아래 행들 가운데 "list"라는 단어가 들어 있는 행을 모두 골라 그대로 옮겨 적으세요.

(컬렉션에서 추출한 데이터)
===============

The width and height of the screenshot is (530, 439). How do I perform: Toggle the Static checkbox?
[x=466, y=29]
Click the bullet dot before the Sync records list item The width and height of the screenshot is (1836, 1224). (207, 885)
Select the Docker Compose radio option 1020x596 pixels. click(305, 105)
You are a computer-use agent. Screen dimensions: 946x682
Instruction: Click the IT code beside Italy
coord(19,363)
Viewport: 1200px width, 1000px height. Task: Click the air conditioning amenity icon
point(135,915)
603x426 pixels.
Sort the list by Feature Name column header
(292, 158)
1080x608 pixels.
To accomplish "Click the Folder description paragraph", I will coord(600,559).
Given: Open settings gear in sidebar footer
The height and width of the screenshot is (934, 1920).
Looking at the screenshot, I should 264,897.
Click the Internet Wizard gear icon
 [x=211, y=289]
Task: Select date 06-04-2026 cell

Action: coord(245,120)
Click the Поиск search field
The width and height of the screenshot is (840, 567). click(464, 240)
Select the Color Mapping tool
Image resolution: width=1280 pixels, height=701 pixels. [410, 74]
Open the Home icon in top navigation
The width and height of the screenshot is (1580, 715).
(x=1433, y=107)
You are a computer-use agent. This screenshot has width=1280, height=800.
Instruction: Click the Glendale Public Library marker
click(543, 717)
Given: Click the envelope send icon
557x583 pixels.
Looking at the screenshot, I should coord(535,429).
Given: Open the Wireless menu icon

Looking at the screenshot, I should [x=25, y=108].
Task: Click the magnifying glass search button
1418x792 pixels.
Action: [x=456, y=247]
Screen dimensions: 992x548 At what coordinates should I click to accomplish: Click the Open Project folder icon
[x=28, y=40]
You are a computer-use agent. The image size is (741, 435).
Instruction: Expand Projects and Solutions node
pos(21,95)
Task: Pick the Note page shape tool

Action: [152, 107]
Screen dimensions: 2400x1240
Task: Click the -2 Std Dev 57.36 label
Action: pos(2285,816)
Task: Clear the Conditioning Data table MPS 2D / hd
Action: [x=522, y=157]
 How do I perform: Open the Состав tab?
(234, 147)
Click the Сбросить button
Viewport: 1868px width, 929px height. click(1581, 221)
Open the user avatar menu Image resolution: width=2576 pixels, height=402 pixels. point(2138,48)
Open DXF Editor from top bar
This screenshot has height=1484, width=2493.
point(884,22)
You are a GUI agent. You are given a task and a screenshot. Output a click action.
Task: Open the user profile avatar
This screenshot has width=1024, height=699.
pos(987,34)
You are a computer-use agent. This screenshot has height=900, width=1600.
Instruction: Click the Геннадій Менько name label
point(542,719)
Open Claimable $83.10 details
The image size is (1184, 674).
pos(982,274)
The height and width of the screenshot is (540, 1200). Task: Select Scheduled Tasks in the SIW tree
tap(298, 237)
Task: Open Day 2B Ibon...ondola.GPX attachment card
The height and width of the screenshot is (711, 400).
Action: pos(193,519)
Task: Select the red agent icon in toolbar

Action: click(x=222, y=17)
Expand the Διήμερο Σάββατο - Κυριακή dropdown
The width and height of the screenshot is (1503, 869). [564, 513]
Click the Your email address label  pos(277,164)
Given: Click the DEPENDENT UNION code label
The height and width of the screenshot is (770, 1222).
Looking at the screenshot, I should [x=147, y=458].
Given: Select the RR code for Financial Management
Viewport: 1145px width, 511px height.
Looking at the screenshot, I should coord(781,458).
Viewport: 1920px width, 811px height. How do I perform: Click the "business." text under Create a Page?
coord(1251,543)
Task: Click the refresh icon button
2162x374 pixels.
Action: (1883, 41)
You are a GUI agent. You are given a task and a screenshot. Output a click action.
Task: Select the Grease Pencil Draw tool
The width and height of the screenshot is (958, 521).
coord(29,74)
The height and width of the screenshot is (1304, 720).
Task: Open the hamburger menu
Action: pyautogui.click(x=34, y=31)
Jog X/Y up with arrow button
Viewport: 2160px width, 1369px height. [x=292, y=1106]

===============

완료한 작업:
Click the bullet dot before the Sync records list item The width and height of the screenshot is (1836, 1224). (207, 885)
Sort the list by Feature Name column header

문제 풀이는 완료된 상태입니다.